● **WHAT IS REQUIRED**
How many lines in the items below contain the word "square", counting only matches with the same case? Give only the number.
# # # #
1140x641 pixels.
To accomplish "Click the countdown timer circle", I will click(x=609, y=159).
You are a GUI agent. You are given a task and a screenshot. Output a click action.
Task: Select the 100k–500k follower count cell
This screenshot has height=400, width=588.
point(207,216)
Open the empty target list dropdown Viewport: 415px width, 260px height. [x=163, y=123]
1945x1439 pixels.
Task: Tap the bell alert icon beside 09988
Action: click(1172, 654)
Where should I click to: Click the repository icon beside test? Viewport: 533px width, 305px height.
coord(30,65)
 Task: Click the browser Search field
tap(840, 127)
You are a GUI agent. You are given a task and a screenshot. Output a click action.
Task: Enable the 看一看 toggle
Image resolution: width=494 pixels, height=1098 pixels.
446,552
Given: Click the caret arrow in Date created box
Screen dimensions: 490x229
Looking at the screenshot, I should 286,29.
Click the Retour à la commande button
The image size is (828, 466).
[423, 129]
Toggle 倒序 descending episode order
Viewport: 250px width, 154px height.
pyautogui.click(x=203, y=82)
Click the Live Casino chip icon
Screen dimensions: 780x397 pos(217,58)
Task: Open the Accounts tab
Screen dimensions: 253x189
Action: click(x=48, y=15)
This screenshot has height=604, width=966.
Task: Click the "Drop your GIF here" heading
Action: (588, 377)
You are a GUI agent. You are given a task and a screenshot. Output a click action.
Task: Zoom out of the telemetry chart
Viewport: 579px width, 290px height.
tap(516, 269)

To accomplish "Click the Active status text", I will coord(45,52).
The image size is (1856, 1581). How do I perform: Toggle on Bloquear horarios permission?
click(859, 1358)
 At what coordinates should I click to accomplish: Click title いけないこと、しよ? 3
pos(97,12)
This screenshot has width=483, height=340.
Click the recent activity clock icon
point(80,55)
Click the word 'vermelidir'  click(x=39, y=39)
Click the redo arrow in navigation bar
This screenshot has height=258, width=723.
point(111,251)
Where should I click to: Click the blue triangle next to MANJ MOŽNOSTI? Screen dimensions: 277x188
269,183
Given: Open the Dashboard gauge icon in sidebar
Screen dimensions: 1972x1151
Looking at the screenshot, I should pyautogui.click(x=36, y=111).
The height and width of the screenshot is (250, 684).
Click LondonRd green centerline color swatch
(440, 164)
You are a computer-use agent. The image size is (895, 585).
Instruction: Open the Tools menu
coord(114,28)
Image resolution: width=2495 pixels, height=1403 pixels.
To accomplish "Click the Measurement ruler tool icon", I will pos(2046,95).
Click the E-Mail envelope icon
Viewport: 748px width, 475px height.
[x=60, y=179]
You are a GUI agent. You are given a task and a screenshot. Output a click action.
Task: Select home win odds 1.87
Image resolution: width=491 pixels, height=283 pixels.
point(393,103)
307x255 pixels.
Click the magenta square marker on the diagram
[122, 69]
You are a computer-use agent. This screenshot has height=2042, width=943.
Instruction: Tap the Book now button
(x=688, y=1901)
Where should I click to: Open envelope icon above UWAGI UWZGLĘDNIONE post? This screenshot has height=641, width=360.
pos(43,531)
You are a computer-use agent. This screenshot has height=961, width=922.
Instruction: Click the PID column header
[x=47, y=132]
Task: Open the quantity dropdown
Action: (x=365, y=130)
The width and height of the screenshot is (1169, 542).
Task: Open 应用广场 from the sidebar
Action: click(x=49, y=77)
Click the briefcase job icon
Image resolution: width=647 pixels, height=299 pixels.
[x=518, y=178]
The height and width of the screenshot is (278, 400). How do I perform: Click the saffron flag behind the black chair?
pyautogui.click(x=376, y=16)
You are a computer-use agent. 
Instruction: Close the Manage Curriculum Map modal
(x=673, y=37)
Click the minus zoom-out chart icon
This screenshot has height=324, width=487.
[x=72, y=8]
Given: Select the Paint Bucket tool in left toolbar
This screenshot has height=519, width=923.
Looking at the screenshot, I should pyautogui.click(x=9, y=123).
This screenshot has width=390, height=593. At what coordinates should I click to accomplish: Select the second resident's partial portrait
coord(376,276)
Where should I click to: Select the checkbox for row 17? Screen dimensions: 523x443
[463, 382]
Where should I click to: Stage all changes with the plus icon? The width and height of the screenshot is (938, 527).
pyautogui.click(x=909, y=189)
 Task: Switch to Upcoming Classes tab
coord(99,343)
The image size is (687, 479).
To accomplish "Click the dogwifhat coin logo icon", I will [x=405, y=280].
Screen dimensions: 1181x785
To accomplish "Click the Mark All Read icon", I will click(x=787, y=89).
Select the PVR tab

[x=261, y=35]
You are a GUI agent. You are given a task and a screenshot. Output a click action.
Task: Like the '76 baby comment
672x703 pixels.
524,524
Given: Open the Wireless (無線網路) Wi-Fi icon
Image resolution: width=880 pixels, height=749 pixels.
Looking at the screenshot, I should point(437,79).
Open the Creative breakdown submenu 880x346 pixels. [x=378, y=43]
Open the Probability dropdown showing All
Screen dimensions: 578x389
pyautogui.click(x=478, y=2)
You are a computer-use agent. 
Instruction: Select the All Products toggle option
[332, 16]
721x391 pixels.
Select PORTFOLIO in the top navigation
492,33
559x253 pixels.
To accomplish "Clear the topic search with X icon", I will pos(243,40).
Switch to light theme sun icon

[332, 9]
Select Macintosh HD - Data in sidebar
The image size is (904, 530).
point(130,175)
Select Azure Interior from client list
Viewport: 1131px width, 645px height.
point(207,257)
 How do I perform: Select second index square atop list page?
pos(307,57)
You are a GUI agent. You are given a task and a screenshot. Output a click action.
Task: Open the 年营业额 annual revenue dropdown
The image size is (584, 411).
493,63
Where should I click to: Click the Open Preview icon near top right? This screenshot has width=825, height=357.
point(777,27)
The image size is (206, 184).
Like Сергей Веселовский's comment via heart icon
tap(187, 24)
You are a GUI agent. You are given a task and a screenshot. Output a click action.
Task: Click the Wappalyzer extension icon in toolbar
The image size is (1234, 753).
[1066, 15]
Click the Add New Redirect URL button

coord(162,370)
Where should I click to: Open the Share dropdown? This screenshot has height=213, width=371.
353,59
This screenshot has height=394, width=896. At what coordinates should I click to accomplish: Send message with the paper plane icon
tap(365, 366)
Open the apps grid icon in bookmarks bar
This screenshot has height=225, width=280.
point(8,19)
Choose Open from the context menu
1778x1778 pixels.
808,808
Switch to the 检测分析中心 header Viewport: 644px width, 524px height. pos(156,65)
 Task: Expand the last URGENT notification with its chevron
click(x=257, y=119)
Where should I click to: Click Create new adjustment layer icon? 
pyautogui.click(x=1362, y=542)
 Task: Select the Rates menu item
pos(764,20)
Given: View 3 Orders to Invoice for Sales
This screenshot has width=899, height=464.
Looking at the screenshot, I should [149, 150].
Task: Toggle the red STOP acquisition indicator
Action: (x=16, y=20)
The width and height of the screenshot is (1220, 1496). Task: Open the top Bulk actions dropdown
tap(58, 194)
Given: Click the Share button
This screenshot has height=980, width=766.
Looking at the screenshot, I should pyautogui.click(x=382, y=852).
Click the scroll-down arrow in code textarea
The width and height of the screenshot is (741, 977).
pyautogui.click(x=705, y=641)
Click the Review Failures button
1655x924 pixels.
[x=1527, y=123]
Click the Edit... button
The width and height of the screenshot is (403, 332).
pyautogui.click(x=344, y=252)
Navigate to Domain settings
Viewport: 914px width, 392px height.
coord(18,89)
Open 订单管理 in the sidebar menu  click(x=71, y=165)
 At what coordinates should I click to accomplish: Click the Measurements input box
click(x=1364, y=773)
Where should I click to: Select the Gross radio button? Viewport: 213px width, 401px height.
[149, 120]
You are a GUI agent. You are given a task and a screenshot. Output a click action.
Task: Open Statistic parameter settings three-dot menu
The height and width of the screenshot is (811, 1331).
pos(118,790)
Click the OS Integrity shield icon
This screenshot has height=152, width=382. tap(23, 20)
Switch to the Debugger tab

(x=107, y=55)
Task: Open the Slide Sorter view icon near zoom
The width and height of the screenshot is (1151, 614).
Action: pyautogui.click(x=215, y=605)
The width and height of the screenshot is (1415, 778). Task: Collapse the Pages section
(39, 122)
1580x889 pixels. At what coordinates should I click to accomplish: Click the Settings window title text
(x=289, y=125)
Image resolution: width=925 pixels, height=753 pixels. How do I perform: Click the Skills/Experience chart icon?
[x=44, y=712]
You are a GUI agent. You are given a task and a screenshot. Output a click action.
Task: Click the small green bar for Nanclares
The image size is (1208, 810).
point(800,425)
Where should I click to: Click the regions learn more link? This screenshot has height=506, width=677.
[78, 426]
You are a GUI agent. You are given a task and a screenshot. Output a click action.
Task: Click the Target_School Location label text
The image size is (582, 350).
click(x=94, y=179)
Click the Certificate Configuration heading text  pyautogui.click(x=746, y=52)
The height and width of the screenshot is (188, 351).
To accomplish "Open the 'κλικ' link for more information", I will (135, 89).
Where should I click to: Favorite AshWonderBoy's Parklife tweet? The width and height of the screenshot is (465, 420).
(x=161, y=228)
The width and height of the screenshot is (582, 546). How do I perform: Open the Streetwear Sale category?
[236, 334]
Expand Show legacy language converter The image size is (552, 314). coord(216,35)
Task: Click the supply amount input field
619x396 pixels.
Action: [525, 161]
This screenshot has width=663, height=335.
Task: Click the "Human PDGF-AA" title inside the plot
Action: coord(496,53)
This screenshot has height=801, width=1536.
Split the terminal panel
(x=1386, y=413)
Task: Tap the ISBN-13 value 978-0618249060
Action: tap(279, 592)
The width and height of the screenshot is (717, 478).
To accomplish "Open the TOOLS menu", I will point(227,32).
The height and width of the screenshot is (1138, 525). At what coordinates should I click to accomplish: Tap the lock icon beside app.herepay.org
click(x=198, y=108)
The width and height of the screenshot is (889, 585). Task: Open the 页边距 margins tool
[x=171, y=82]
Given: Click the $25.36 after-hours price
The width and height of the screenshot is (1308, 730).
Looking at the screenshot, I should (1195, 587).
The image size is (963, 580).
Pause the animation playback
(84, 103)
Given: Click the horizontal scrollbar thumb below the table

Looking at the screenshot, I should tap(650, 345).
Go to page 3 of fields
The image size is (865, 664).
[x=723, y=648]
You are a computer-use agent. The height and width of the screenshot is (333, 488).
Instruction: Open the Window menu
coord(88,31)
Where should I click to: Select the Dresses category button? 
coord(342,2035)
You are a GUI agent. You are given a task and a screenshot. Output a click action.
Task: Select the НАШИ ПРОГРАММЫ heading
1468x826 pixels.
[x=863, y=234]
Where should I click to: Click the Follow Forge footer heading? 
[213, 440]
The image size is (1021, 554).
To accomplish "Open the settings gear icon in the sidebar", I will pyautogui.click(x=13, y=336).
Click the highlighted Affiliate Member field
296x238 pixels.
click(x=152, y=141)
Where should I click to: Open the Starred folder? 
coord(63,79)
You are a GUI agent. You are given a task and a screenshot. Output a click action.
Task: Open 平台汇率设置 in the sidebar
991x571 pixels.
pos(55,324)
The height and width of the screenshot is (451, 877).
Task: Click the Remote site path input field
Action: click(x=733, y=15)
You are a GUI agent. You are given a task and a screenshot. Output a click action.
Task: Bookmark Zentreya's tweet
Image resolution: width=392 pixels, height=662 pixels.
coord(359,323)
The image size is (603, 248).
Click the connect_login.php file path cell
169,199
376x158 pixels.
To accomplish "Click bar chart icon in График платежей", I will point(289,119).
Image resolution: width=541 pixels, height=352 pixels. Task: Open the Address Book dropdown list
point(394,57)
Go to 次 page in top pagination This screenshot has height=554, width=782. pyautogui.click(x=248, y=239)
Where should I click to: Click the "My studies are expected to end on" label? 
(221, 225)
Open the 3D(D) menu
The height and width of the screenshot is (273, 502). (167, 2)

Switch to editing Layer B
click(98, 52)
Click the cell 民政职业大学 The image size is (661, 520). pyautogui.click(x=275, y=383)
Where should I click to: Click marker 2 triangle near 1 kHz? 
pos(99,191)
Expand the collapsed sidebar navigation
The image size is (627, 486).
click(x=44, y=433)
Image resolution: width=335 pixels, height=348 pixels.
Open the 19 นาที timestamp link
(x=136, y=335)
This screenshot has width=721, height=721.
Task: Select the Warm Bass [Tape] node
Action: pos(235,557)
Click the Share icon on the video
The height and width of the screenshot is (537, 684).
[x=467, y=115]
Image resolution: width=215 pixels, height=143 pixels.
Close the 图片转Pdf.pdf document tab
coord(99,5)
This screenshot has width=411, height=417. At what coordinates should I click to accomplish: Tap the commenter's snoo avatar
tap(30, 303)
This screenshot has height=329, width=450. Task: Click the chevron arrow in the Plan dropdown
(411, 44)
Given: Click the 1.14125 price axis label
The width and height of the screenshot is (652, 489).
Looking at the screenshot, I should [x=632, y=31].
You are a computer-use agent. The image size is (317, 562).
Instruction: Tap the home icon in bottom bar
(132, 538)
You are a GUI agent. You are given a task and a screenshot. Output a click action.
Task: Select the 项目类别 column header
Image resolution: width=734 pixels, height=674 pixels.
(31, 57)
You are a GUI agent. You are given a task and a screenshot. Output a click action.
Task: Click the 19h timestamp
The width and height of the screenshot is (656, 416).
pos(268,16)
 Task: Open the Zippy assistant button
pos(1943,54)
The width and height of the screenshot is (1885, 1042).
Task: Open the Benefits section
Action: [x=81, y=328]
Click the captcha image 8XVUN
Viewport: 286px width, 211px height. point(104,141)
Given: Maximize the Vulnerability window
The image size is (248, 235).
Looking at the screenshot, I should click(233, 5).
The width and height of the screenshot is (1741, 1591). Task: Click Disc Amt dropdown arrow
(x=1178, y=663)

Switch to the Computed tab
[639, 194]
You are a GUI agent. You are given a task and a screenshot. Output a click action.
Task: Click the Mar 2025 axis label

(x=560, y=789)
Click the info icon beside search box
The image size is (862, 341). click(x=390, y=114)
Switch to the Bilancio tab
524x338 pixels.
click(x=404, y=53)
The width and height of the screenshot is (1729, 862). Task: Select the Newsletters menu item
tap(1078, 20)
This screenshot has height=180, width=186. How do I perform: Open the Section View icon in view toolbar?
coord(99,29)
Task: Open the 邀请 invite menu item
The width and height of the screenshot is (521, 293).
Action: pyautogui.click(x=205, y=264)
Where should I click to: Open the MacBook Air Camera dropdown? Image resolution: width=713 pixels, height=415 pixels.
# # # #
● **OUTPUT OF THE TASK**
2